Collected data entries
* * *

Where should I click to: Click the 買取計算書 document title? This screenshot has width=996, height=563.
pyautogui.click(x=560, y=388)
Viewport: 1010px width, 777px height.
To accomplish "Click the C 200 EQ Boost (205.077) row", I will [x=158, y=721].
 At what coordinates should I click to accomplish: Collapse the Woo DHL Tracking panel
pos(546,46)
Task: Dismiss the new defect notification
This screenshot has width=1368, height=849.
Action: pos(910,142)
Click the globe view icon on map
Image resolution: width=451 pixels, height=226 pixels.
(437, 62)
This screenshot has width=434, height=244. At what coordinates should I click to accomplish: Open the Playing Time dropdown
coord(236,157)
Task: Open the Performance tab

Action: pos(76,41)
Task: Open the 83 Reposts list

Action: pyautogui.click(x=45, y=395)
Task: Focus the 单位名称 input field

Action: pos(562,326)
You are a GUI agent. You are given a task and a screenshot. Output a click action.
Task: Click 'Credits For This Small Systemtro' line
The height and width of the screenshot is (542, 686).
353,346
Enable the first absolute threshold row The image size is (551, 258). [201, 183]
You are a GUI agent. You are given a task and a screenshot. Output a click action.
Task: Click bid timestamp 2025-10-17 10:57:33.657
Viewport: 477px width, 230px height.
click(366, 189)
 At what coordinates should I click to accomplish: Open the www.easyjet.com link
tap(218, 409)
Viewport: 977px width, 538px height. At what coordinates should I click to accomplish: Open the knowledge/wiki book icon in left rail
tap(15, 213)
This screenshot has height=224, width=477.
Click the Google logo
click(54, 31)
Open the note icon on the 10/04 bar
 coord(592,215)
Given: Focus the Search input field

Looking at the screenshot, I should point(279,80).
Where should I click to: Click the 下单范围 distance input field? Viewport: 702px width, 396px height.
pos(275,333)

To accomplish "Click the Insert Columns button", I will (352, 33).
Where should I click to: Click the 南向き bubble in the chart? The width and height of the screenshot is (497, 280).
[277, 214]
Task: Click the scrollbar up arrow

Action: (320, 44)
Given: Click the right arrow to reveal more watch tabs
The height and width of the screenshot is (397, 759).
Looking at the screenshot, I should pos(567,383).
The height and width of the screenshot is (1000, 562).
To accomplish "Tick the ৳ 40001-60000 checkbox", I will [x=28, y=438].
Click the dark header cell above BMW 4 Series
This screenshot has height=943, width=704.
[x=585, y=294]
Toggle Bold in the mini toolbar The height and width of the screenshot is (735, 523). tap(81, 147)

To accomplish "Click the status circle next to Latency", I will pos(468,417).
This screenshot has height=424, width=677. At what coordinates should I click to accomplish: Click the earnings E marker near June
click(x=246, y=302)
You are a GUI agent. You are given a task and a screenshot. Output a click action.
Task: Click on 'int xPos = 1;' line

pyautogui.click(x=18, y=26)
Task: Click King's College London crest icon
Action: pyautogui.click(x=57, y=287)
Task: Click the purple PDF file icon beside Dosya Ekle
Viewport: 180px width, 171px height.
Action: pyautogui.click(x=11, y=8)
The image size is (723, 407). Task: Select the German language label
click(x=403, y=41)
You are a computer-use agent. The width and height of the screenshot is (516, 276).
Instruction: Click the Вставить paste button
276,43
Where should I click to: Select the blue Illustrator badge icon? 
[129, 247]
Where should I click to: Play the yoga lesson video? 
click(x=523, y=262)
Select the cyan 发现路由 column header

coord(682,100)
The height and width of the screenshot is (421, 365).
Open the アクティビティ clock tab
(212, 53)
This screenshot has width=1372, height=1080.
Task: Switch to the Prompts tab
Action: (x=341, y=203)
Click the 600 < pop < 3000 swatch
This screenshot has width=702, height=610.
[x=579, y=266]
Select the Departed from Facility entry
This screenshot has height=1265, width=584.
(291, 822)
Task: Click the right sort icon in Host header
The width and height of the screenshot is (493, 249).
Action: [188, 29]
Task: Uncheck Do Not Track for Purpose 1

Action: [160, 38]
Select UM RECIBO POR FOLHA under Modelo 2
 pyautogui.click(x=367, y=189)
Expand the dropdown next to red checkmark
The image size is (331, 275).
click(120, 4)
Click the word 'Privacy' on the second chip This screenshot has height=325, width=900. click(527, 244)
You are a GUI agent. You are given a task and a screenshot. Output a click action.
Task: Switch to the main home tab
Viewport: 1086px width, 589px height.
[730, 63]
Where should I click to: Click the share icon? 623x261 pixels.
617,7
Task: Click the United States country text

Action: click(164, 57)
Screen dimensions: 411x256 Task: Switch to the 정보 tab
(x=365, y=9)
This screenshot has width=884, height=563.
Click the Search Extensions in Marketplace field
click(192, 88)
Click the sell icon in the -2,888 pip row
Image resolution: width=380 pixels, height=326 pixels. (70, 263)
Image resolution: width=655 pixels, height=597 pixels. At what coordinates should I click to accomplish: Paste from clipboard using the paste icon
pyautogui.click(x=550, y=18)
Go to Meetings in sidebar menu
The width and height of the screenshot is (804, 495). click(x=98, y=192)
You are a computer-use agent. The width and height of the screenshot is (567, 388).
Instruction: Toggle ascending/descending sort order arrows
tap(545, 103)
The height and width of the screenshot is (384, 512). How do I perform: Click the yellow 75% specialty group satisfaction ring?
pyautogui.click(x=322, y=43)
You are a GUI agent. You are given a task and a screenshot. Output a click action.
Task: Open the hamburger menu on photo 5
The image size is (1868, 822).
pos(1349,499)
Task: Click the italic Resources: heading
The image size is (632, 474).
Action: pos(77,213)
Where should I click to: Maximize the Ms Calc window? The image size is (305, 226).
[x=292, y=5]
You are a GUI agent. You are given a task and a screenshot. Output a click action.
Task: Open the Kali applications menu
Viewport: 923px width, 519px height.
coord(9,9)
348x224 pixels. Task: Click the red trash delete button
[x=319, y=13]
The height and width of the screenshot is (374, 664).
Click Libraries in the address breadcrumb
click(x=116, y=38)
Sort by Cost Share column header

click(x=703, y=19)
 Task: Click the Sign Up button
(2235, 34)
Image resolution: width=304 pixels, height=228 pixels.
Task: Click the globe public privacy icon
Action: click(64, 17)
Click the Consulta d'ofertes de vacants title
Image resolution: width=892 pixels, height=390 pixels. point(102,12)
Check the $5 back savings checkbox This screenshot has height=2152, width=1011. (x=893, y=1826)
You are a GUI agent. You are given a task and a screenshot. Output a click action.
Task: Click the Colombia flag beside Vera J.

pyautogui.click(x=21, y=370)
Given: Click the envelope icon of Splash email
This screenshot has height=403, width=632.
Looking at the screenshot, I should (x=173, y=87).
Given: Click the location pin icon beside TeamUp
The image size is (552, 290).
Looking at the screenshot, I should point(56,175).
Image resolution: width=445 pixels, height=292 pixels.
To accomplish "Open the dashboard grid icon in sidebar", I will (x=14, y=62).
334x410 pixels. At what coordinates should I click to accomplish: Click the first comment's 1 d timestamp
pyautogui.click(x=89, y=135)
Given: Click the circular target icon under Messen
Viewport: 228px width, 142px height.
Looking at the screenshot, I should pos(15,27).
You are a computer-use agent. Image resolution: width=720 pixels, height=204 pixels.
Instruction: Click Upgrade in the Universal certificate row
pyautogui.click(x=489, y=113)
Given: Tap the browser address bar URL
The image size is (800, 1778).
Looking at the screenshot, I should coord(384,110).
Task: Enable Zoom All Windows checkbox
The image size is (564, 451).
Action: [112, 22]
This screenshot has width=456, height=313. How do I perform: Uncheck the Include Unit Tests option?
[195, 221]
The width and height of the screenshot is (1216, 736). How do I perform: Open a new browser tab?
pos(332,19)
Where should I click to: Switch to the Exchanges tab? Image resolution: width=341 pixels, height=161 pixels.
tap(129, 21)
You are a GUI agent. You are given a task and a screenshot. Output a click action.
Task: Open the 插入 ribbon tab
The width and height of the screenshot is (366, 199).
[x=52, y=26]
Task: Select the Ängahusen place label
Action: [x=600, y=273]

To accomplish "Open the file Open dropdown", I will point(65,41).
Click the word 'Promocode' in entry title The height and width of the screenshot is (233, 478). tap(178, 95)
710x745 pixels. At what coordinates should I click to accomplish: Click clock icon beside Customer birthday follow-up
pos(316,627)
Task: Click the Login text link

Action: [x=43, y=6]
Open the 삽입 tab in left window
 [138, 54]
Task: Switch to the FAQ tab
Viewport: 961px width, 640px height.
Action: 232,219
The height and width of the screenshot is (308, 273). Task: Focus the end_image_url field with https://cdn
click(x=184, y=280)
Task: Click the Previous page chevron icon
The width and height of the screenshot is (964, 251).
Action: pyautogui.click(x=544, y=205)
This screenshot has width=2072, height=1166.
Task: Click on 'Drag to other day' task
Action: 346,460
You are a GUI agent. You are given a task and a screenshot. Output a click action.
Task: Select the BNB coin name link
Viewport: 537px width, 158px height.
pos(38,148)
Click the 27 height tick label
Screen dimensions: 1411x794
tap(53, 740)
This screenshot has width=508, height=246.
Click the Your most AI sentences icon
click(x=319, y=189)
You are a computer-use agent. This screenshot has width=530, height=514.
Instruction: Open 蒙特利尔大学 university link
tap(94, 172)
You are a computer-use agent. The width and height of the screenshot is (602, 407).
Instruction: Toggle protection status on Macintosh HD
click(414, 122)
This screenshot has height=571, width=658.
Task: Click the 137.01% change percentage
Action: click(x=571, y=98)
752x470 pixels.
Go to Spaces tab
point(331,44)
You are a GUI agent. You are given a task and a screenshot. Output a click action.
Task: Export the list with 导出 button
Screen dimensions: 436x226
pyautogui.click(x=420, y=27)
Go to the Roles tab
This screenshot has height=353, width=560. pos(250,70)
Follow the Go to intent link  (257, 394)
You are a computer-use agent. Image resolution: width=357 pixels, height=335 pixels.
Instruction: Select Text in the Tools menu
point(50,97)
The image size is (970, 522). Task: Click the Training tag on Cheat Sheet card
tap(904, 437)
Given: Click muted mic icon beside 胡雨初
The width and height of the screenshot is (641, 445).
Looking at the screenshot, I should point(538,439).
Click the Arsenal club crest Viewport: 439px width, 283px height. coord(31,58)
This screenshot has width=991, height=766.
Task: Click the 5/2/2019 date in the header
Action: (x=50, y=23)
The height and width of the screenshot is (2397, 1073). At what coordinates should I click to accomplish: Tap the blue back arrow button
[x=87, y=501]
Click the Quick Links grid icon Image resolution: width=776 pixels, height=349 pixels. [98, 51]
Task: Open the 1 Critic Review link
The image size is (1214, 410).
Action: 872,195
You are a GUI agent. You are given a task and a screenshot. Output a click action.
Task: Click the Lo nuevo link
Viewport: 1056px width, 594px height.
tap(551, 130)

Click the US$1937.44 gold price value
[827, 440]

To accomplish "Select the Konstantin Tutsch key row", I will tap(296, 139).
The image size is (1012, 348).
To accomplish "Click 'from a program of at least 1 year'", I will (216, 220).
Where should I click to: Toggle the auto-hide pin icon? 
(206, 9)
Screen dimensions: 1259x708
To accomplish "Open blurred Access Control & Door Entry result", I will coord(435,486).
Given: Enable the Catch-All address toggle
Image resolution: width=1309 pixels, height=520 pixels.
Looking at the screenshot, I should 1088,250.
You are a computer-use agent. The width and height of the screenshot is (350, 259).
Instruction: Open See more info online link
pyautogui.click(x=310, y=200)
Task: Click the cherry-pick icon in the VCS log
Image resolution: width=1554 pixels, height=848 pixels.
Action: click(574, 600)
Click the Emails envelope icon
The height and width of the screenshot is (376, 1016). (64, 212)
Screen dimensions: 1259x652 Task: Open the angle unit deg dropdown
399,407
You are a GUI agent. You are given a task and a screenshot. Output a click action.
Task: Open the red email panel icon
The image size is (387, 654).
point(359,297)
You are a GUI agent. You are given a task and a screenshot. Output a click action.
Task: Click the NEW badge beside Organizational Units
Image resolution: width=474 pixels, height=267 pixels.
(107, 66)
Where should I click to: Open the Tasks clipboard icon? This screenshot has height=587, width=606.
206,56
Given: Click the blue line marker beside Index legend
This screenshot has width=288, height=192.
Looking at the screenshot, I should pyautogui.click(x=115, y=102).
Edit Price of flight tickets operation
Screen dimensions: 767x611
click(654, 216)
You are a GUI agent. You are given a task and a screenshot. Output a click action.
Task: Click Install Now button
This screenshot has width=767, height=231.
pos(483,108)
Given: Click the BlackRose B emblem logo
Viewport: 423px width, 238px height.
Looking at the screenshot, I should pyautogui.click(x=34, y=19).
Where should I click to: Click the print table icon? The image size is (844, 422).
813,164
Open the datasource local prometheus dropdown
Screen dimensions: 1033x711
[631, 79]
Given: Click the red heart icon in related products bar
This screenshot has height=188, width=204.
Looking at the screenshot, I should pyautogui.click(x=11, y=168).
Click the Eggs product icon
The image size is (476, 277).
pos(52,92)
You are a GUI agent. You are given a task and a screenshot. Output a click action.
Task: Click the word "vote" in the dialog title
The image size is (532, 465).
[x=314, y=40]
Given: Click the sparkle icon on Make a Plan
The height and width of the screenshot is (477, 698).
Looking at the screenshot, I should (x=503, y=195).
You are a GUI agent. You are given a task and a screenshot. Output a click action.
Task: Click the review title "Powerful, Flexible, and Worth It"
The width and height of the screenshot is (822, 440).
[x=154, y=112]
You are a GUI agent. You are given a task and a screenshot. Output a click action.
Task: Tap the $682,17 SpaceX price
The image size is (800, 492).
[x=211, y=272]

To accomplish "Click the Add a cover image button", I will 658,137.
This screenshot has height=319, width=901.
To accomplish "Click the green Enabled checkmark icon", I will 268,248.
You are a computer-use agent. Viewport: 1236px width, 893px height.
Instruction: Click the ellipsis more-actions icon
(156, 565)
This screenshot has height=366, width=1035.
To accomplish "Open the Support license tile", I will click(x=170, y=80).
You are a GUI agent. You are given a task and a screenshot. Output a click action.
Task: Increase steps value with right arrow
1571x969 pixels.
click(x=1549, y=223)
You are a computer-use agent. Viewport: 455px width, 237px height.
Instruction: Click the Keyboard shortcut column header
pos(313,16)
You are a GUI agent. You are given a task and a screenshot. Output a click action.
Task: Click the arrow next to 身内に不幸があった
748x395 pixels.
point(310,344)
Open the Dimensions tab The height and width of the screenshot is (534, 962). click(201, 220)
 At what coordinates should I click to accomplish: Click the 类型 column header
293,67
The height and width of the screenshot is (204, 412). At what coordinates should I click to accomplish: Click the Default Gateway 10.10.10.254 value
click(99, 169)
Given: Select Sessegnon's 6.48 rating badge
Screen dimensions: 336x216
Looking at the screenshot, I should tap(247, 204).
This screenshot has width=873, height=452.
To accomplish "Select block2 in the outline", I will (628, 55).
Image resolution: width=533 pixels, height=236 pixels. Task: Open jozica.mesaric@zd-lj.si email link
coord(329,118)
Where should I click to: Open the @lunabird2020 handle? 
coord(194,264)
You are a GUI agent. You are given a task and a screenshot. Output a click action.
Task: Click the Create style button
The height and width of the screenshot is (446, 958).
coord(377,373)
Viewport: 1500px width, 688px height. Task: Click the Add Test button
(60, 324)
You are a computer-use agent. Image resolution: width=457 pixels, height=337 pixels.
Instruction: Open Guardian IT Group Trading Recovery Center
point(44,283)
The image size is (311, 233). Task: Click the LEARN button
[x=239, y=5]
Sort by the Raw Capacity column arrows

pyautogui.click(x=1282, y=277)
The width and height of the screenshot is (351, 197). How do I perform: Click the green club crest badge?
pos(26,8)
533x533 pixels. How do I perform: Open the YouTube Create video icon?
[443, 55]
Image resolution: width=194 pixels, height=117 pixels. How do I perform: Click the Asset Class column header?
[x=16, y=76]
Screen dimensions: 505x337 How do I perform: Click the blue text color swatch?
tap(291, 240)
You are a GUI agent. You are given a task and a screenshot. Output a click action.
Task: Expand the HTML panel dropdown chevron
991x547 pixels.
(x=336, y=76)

* * *

The required output is a copy of each line in the records where the string "next" occurs.

PROBLEM SOLUTION:
To accomplish "Click the status circle next to Latency", I will pos(468,417).
Expand the dropdown next to red checkmark
Task: Click the arrow next to 身内に不幸があった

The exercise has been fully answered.